In Australia, for instance, around 60percent of all wine grapes processed each vintage is done by companies founded by doctors. Something like 150 medicos have helped establish vineyards around the country during the past 200 years. Recently added to that growing list is the name of prominent Hobart surgeon, Dr Barry Edwards.

"Just for a hobby, I planted 700 vines here," Edwards says, recalling his first steps into viticulture at the historic Craigow property in the Coal River Valley.
"It was really just for fun. But you've only got to plant more than a dozen vines and you get taken in. I was totally rapt in it. The next year, I planted 16,000 vines."
That was 1987-1988. For the past three years, Edwards and his wife Cathy have been supplying Southcorp Wines with Pinot Noir for its premium sparkling wine portfolio. Southcorp is the parent company behind Penfolds, Seppelt and Lindemans, some of the country's best-known and most loved wine brands.
Vintage 1995 has just seen the harvesting and processing of 43 tonnes of Craigow fruit, all of it in pristine condition. Dispatched to the mainland in the form of juice ready for wine-making, it's a classic case of sending coals to Newcastle, Edwards says.
"If you talk to the Penfolds people, they're just rapt in the quality of the fruit coming out of Tasmania.
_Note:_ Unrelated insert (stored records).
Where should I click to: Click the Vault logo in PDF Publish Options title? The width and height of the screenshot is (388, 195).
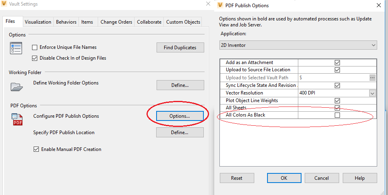(220, 6)
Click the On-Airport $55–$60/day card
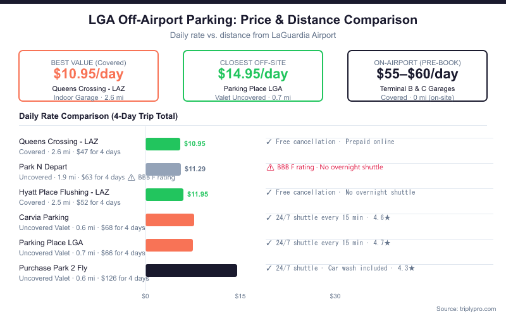The height and width of the screenshot is (316, 506). click(417, 76)
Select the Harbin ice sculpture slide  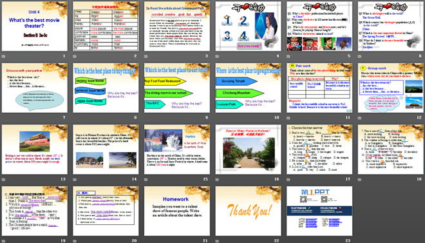pos(177,150)
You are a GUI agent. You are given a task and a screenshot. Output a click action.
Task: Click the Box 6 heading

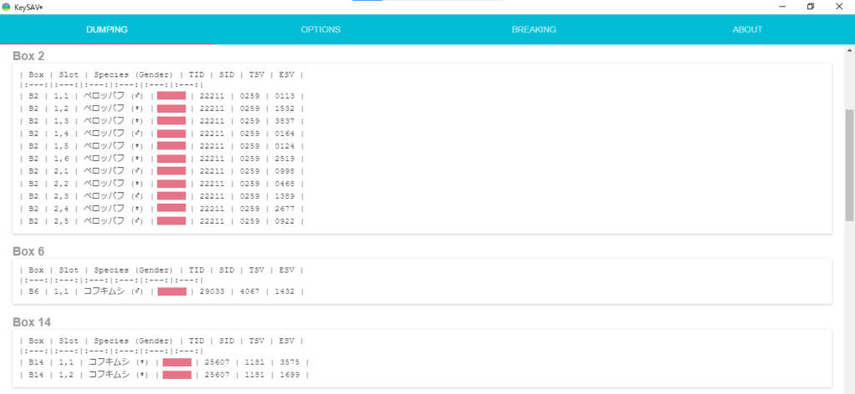pos(28,251)
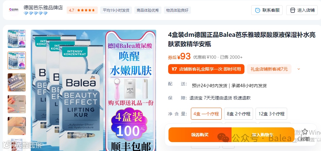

These grapes go into their premium sparkling wines... They're being bought so they can basically improve their wine quality."

Barry and Cathy Edwards bought their Richmond Road property in 1981.
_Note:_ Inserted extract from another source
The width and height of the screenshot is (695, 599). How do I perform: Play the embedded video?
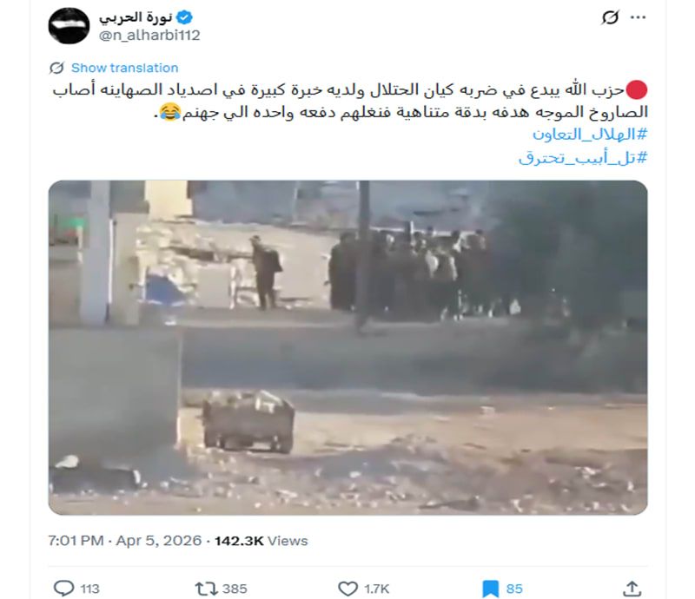[348, 347]
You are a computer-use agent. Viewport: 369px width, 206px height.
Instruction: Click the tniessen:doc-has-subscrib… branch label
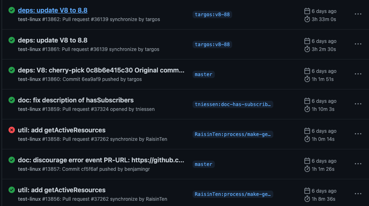(233, 104)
It was once part of a larger and more important mixed farming property, established more than 170 years ago by well-to-do colonial physician, James Murdoch.
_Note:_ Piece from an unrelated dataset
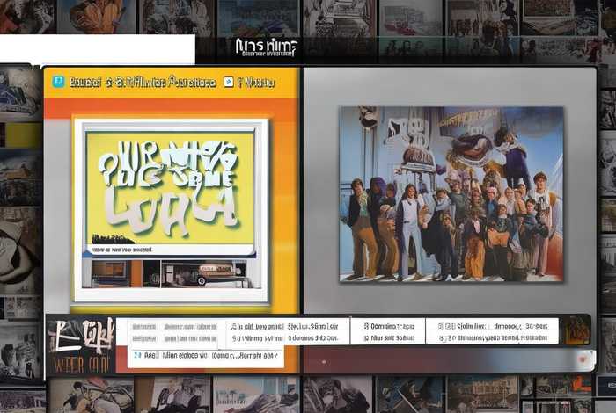Image resolution: width=616 pixels, height=413 pixels.
Task: Click the fifth column text in info bar
Action: click(x=491, y=331)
The good doctor was born in Craigow, Scotland, in 1785. He emigrated to Hobart Town in 1822, along with wife Grace and two young sons. Back then, Van Diemen's Land was a bustling settlement with a population of less than 8000 inhabitants.
Within weeks of arrival, Dr Murdoch set up a midwifery practice in Liverpool St. Next came a land grant of some 800 acres between Cambridge and Richmond and the establishment of a successful farming operation. Edwards says the property in its heyday became home to its farm labourers. They took up residence in as many as 10 small cottages on Murdoch land.
Craigow also supported a thriving local community with its own bakery, dairy and blacksmith's shop.
Murdoch family records reveal James Murdoch grew wheat at Craigow to make his own flour; obtained salt from the Pittwater region nearby, and even produced his own morphine from poppies he grew on site.
Sometime during the late 1820s or early 1830s, Murdoch also took on brief ownership of Paradise Farm at Risdon. In addition to growing opium poppies and other pharmaceutical plants, the property also grew vines - a variety called `black cluster'. Tasmanian winegrowers today would know it as Pinot Noir.
Craigow's recent renaissance has been little short of remarkable.
Busy professionals they may be, Barry and Cathy Edwards are not work-shy. Nowadays, the couple maintain a vineyard comprising some 20,000 vines. Around half of them are Chardonnay, Riesling and Gewürztraminer, planted to provide some much needed cash-flow.
Currently on the market is a stylish and deeply flavoured 1993 Craigow Pinot Noir ($17), the first wine to bear its own estate-grown label. Sourced from the Edwards's original 700 vines, it was made nearby by contract winemaker Andrew Hood. The wine's bold varietal characteristics clearly underscore the Coal River Valley's capacity to produce attractive dry red wines from its current plantings.
Whether or not still table wines become Craigow's stock-in-trade is yet to be decided. Barry Edwards says his largest customer knows only too well there's the potential for major changes to take place in the future.
"They know the day may come when we say, 'Look, we're going our own way.'
"That may not be the way they want us to go, but in the meantime, they're happy... very happy."